Establish how many lines in the records below include the word "will"; respond with that number only.

:: Records supplied

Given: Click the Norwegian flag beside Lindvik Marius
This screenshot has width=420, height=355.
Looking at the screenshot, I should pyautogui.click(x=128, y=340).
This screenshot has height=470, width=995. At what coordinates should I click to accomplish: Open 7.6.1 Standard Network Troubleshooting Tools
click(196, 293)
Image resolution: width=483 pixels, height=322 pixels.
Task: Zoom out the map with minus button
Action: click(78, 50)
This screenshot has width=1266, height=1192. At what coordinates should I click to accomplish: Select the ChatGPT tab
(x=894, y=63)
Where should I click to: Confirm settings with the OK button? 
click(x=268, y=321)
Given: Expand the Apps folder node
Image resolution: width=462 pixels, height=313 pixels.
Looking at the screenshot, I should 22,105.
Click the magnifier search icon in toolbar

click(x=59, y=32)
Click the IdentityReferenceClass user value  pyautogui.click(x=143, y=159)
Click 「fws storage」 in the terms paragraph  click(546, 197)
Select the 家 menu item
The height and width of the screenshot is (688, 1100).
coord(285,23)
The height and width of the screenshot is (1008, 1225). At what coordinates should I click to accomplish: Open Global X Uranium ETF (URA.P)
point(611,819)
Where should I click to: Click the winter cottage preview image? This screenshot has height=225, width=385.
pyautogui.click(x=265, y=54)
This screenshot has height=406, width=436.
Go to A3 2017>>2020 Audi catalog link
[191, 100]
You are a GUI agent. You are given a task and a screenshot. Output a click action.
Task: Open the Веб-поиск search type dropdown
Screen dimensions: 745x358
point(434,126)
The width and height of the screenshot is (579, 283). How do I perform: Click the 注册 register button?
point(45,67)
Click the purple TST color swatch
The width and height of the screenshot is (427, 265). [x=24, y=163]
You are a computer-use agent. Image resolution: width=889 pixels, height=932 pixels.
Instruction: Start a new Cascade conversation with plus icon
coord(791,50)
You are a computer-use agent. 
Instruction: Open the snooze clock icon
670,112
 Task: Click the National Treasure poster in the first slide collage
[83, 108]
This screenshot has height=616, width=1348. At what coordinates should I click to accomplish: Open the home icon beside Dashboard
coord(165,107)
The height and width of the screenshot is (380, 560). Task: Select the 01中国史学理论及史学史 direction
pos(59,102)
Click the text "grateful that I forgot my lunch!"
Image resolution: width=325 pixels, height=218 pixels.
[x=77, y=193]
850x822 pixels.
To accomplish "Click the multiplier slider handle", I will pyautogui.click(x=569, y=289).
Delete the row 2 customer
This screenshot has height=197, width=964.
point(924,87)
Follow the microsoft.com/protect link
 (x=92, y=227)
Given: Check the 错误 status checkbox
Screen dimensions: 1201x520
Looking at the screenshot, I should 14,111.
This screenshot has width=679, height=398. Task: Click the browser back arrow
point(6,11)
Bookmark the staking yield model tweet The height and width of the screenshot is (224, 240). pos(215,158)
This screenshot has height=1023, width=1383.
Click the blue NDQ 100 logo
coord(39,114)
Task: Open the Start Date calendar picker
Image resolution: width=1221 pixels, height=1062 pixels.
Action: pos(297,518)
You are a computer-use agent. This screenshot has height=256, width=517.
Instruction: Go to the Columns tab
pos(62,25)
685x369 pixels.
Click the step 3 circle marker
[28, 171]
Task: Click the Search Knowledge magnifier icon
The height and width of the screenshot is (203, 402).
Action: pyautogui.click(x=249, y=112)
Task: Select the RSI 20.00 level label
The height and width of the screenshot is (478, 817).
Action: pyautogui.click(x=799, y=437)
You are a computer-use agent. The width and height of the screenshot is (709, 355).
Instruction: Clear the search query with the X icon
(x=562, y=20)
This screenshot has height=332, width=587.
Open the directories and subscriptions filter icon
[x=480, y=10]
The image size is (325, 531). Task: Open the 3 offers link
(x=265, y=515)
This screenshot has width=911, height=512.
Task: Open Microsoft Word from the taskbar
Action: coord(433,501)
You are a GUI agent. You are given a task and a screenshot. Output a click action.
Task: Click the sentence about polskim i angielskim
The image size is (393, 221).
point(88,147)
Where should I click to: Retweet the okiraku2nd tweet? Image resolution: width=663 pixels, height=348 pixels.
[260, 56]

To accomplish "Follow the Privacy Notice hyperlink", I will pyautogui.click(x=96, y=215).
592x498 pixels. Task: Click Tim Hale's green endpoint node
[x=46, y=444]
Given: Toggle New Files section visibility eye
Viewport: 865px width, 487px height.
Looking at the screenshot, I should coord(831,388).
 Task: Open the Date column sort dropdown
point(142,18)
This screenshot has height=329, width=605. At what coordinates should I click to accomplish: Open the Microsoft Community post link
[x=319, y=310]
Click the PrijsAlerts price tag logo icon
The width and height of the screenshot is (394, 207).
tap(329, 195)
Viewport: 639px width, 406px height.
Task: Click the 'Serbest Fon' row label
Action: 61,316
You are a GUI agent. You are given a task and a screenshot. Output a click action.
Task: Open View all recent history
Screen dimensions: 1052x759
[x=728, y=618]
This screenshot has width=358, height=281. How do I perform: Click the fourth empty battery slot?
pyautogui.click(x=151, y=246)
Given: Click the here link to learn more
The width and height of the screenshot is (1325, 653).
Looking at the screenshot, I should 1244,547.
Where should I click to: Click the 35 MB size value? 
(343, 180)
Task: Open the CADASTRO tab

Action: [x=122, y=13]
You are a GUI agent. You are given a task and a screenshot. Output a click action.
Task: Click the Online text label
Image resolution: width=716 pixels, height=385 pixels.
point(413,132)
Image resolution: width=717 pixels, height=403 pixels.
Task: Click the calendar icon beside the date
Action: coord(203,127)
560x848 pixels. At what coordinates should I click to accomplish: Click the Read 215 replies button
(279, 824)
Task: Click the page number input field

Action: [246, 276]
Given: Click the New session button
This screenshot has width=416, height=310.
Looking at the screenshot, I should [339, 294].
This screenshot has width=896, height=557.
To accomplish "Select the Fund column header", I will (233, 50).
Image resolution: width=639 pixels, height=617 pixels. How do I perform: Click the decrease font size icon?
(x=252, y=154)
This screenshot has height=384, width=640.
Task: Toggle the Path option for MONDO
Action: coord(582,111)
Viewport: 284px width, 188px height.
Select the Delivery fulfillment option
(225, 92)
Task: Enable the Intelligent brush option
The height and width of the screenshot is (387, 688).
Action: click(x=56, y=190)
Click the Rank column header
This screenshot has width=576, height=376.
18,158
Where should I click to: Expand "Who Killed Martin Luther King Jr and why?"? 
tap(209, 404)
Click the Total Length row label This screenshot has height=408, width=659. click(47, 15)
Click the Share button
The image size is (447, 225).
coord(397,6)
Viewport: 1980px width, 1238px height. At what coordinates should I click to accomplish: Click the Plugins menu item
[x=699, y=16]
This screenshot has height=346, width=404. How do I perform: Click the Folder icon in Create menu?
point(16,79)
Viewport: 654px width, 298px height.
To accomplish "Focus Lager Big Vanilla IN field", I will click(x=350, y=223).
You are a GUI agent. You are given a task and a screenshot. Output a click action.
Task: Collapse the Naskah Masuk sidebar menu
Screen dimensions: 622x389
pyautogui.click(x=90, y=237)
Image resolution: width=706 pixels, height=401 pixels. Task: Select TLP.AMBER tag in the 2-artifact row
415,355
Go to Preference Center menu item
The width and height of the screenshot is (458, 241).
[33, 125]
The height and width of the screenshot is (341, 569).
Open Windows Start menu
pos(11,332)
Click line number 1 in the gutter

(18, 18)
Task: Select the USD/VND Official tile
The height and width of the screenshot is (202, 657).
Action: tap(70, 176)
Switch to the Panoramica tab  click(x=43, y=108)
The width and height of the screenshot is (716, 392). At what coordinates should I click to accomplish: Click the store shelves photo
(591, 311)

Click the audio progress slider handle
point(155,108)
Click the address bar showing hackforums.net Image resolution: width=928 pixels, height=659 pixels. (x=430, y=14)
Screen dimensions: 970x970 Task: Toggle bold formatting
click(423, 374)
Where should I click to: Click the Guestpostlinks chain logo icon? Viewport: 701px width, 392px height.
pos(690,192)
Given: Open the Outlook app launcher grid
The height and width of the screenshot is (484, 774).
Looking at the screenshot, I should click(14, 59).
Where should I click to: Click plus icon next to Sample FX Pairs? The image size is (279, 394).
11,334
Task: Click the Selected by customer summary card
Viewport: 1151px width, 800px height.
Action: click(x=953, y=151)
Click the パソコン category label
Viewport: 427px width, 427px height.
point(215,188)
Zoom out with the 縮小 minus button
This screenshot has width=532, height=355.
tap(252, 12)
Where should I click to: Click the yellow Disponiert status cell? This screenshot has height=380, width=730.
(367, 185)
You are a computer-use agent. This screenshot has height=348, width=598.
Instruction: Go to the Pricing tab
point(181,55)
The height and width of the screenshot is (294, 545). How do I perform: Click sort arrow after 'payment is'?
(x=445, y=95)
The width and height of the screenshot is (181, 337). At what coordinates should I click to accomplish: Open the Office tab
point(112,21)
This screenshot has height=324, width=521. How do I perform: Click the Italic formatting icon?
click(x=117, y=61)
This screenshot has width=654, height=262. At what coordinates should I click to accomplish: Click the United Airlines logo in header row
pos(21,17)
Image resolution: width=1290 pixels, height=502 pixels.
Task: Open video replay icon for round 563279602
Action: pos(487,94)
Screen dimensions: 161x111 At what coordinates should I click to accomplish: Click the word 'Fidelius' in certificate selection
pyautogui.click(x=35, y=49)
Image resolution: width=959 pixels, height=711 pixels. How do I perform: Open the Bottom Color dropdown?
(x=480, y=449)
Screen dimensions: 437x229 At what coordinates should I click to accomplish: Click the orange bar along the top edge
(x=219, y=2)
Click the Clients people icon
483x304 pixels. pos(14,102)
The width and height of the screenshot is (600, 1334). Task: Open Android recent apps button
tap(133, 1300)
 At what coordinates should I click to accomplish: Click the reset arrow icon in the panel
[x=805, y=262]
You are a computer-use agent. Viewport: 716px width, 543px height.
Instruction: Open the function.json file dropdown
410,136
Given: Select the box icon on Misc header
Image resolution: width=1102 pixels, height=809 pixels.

::::

** Task answer **
4